> Records supplied:
.....

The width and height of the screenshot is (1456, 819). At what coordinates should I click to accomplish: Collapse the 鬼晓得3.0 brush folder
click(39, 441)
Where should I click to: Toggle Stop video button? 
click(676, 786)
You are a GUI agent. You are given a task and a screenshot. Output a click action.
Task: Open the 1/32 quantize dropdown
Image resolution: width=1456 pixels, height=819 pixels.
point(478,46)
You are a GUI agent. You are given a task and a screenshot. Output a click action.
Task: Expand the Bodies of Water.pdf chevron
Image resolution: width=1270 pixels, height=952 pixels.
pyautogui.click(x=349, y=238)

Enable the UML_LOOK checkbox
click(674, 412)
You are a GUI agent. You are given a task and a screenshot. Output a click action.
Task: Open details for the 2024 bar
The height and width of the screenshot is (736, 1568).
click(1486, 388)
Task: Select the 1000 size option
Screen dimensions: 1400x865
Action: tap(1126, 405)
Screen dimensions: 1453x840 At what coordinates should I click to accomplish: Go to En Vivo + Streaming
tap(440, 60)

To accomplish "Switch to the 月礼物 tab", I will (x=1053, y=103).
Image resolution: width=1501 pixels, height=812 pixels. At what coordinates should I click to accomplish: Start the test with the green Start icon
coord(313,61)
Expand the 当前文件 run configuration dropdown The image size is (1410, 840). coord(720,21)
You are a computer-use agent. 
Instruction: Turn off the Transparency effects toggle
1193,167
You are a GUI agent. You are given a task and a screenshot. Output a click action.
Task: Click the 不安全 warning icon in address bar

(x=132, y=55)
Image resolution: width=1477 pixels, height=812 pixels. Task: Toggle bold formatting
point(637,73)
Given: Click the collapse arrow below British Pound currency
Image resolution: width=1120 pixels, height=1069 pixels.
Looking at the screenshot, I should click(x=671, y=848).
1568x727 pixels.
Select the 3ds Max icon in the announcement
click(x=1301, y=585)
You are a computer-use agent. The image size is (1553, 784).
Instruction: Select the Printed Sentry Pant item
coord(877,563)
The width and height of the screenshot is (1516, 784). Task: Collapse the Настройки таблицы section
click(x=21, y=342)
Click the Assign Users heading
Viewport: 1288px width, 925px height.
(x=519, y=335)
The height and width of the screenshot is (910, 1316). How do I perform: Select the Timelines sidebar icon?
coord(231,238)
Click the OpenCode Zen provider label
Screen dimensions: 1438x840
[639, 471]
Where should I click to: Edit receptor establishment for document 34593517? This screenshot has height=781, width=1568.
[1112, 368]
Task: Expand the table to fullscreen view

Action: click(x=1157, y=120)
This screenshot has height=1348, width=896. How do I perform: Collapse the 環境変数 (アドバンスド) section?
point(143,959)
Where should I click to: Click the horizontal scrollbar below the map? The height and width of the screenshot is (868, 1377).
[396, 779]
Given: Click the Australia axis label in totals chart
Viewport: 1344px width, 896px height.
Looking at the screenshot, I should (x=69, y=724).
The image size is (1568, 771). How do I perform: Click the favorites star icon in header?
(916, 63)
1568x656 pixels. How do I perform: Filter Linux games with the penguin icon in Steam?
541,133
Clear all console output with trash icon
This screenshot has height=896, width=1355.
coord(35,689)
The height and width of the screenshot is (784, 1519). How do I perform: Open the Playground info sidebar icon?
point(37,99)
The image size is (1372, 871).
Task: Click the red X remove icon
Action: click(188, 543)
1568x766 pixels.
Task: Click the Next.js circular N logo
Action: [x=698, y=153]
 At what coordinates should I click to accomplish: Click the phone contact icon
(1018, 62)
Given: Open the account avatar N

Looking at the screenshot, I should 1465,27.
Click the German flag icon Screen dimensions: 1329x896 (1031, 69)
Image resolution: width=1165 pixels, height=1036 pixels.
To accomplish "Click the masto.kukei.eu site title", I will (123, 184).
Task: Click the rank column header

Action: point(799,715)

.....

> What is required: Print every record above exactly as it appears.

> Result of this exercise:
The width and height of the screenshot is (1456, 819). At what coordinates should I click to accomplish: Collapse the 鬼晓得3.0 brush folder
click(39, 441)
Where should I click to: Toggle Stop video button? 
click(676, 786)
You are a GUI agent. You are given a task and a screenshot. Output a click action.
Task: Open the 1/32 quantize dropdown
Image resolution: width=1456 pixels, height=819 pixels.
point(478,46)
You are a GUI agent. You are given a task and a screenshot. Output a click action.
Task: Expand the Bodies of Water.pdf chevron
Image resolution: width=1270 pixels, height=952 pixels.
pyautogui.click(x=349, y=238)

Enable the UML_LOOK checkbox
click(674, 412)
You are a GUI agent. You are given a task and a screenshot. Output a click action.
Task: Open details for the 2024 bar
The height and width of the screenshot is (736, 1568).
click(1486, 388)
Task: Select the 1000 size option
Screen dimensions: 1400x865
Action: tap(1126, 405)
Screen dimensions: 1453x840 At what coordinates should I click to accomplish: Go to En Vivo + Streaming
tap(440, 60)

To accomplish "Switch to the 月礼物 tab", I will (x=1053, y=103).
Image resolution: width=1501 pixels, height=812 pixels. At what coordinates should I click to accomplish: Start the test with the green Start icon
coord(313,61)
Expand the 当前文件 run configuration dropdown The image size is (1410, 840). coord(720,21)
You are a computer-use agent. 
Instruction: Turn off the Transparency effects toggle
1193,167
You are a GUI agent. You are given a task and a screenshot. Output a click action.
Task: Click the 不安全 warning icon in address bar

(x=132, y=55)
Image resolution: width=1477 pixels, height=812 pixels. Task: Toggle bold formatting
point(637,73)
Given: Click the collapse arrow below British Pound currency
Image resolution: width=1120 pixels, height=1069 pixels.
Looking at the screenshot, I should click(x=671, y=848).
1568x727 pixels.
Select the 3ds Max icon in the announcement
click(x=1301, y=585)
You are a computer-use agent. The image size is (1553, 784).
Instruction: Select the Printed Sentry Pant item
coord(877,563)
The width and height of the screenshot is (1516, 784). Task: Collapse the Настройки таблицы section
click(x=21, y=342)
Click the Assign Users heading
Viewport: 1288px width, 925px height.
(x=519, y=335)
The height and width of the screenshot is (910, 1316). How do I perform: Select the Timelines sidebar icon?
coord(231,238)
Click the OpenCode Zen provider label
Screen dimensions: 1438x840
[639, 471]
Where should I click to: Edit receptor establishment for document 34593517? This screenshot has height=781, width=1568.
[1112, 368]
Task: Expand the table to fullscreen view

Action: click(x=1157, y=120)
This screenshot has height=1348, width=896. How do I perform: Collapse the 環境変数 (アドバンスド) section?
point(143,959)
Where should I click to: Click the horizontal scrollbar below the map? The height and width of the screenshot is (868, 1377).
[396, 779]
Given: Click the Australia axis label in totals chart
Viewport: 1344px width, 896px height.
Looking at the screenshot, I should (x=69, y=724).
The image size is (1568, 771). How do I perform: Click the favorites star icon in header?
(916, 63)
1568x656 pixels. How do I perform: Filter Linux games with the penguin icon in Steam?
541,133
Clear all console output with trash icon
This screenshot has height=896, width=1355.
coord(35,689)
The height and width of the screenshot is (784, 1519). How do I perform: Open the Playground info sidebar icon?
point(37,99)
The image size is (1372, 871).
Task: Click the red X remove icon
Action: click(188, 543)
1568x766 pixels.
Task: Click the Next.js circular N logo
Action: [x=698, y=153]
 At what coordinates should I click to accomplish: Click the phone contact icon
(1018, 62)
Given: Open the account avatar N

Looking at the screenshot, I should 1465,27.
Click the German flag icon Screen dimensions: 1329x896 (1031, 69)
Image resolution: width=1165 pixels, height=1036 pixels.
To accomplish "Click the masto.kukei.eu site title", I will (123, 184).
Task: Click the rank column header

Action: point(799,715)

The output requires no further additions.